02 2018 : Journey From Eden

The second of my 2018 residency at Andy Pye’s Balearic Social Radio.
Music Is Love
01 2018 : Overtones

1 Keep Your Eyes Closed – Lyn Marshall
From the 1975 album Lyn Marshall’s Yoga on Sunset Records. And if your lucky your copy comes with the instructional poster. Every one should do yoga!

2 Jewels – Squash
Squash only released one album. And Now It’s Here was a Private Press on Stasima Records in 1981.

3 Sol – Laraaji
Released by All Saints in 2013, Celestial Music 1978-2011 is a generous, much-needed overview of the musical career of Edward Larry Gordon, otherwise known as Laraaji Nadabrahmananda. One of new age’s most distinctive artists, Laraaji is best known for playing instruments such as the zither and hammered dulcimer, as well as his association with Brian Eno, who encountered him busking on the New York City streets during the late ’70s, and produced his 1980 album Ambient 3: Day of Radiance.

4 Nights Of Ibiza – Jukka Tolonen
From the Jazz Rock LP High Flyin’ on Sonet, Germany. Released in 1980.

5 Between Leaves – Bombay Hotel
Bombay Hotel’s Flower was originally released in 1993, and again in 1997 but on CD only. I saw recently it was comped by Moonboots on his Moments In Time album on the Music For Dreams label.

6 Sweetheart – Summerhaze
Summerhaze is a very different Australian ensemble. Formed by composer Cathie O’Sullivan in 1986, the group has attracted considerable attention for it’s innovative music and refreshing style of performance. The music of Summerhaze reflects the ever-changing mood of Australian music and successfully brings together familiar old sounds and startling new sounds. This album, the groups second, has many moods and it can rightfully claim to represent Australian music in the twentieth century.

7 Toubab Bilé – Adioa
From the 1989 Soweto Man LP on Mango.

8 Got More Love – Tim Green
From Music Of The Skies on Good Boy Records from 1981.

9 North Star – Robert Fripp
Can’t have Eno with out Fripp! North Star was single on EG – EGO DJ 23 from 1985. Also on the 1979 album Exposure. This track features Daryl Hall on vocal duties. Thanks Si Roberts (can I use your real name on the internet?) for sending me a link x

10 Feeling’s Gone Away – Joe Vitale
From the album that also gives up Shoot ‘Em Up – Roller Coaster Weekend on Atlantic from 1974.

11 Crying Alone In Your Sleep – Henson
One of those albums that can still be found for under a fiver. Self titled on United Artists Records 1974 .

12 Many Happy Returns – Bridget St. John
Can be found on Ask Me No Questions released on Dandelion and Elktra. I just love Bridget St. John her sultry tones and Nicoesque delivery set to beautiful orchestrated folk music. Fans of Nick Drake should really own all her albums too.
Dandelion Records, the only record label to named after a hamster? Founded and run by John Peel and his manager Clive Selwood from 1969-72 and distributed by, successively, CBS, Warner Bros. Records, and Polydor.
Only one of the labels releases charted.
Peel’s publishing company, Biscuit, was named after his other hamster.

WORK TASK:
Please continue the radio mix track notes above, picking up after their final sentence.

DATA EXCERPT:

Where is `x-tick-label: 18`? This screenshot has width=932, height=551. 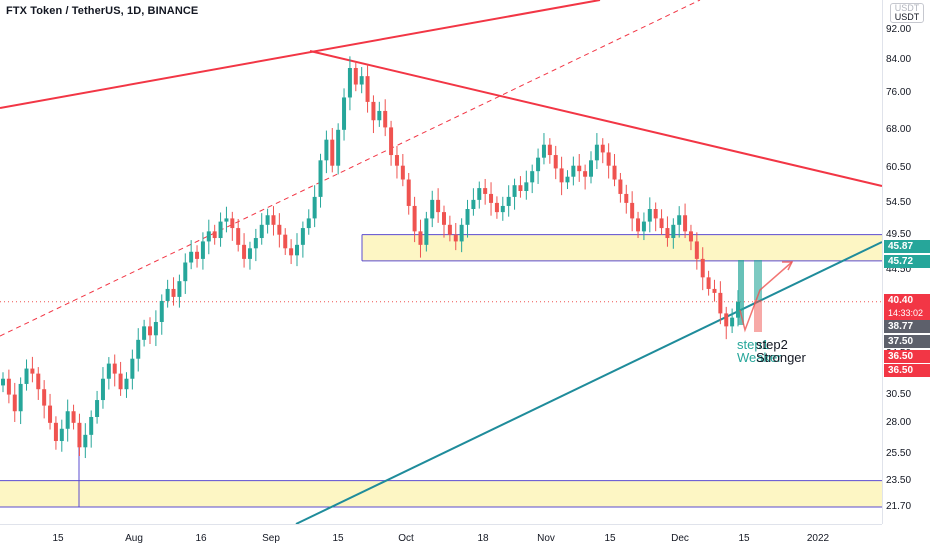
x-tick-label: 18 is located at coordinates (483, 538).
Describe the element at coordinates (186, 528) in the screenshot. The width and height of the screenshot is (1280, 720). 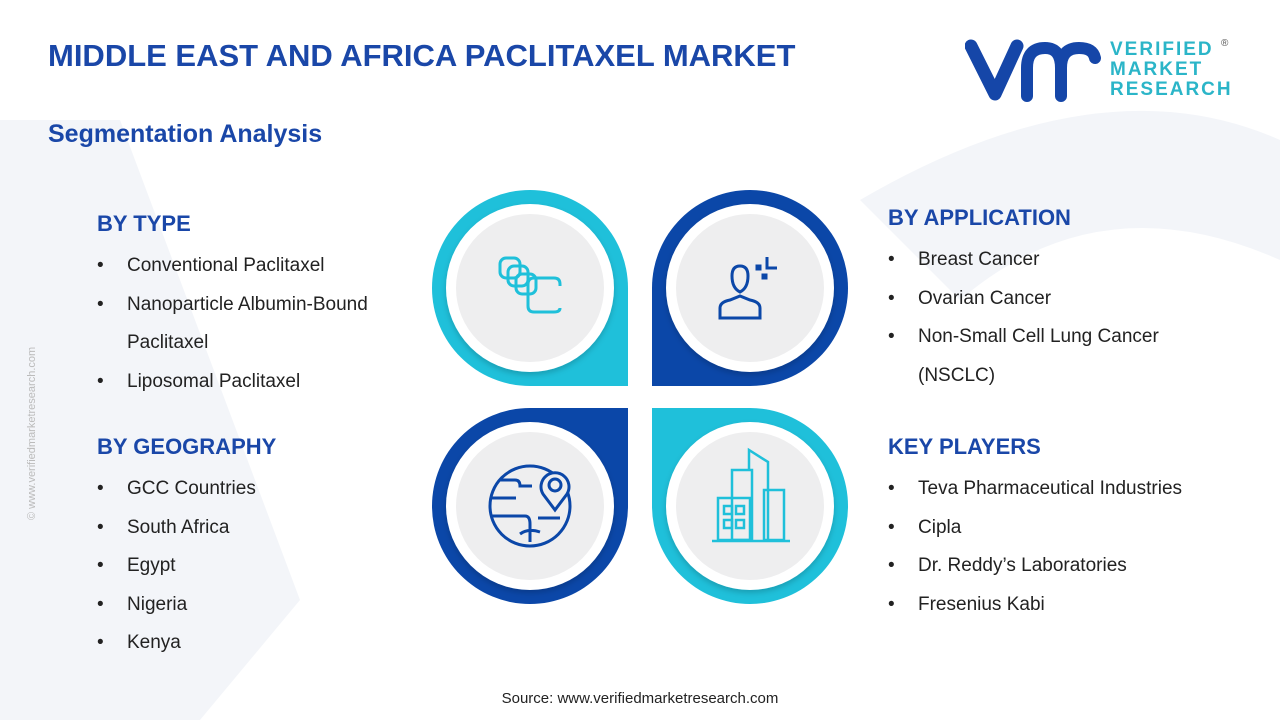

RESPONSE AREA:
13 She Brings the Morning With Her – Justine
A S/T album that eluded me due to price tag, originally from 1970 on UNI it was re-issued in 2008 by Sunbeam.

14 Déjà Vu / Lightstorm – Bruce Cockburn
More proof that you don’t need deep pockets to find great music. Still found for around a fiver but always in Canada the county of it’s origin. Night Vision on True North Records is well worth it.

15 Beneath The Redwoods – Morrison Kincannon
My story goes back to around 2013 when the legend Peter Beaver sent me a link to a record he had just purchased on eBay. It was a little bit crackly but listed as AOR Balearic, and it was beautiful. To See One Eagle Fly looked like it was by an artist called Norman Morrison. Or was it by Chandos Music, nobody was sure.
The mystery continued.
When the 45 arrived Pete digitised it and sent me a copy, this was seemingly the only copy in existence. Being the lovely man and sharing in nature he gave me permission to use it in a mix I was doing for AOR Disco called A Day In The Blue – AOR Disco Mix by pH.
Now a few people seem to have stated they found the record including a version on Soundcloud that some one upped a little after my mix, the file on Soundcloud even had the segue from my mix of the track Hotel Room by David Chalmers!
Well moving forward I think Pete may have shared the track with other people after that. I had a phone call from my friend Danny McLewin from Psychemagik who said he was a bit annoyed I’d used the track in my mix. It became apparent through our telephone conversation that the digger extraordinaire and Psychemagik co-founder had also been on the hunt and had tracked down the artist.
Mark ‘GV’ Taylor and Les Fisher got in on the chase too and I believe found the artist and managed to acquire a few of the minty 45’s found in the artists home in a dusty box!
Morrison Kincannon’s To See One Eagle Fly is stupidly rare, having initially been released by its’ creators as a private press record during the early 1970s.
The song was inspired by both the plight of the bald eagle, and the ongoing Watergate scandal, and was written by Norman Morrison during his senior year in High School.
After friend and song writing partner Terry Kincannon worked some more on the composition, the duo recorded it with a hastily arranged band that included a number of former High School friends.
The track’s rich, low-slung space-rock groove has never sounder warmer, whilst the accompanying funk-rock guitar riffs, stretched-out organ chords and hazy vocals simply sparkle.
I was asked to play records at Lunar Festival for Danny and I popped my head out of a musky tent after fitful night trying to sleep and I find Danny in the passenger seat of his van still awake, actually I’m not sure that lot went to bed that whole festival!
He beckoned me over with a cheeky smile on his loved up face, and pulled out a laptop and proceeded to play me tracks from what would become the Morrison Kincannon album, Beneath The Redwoods.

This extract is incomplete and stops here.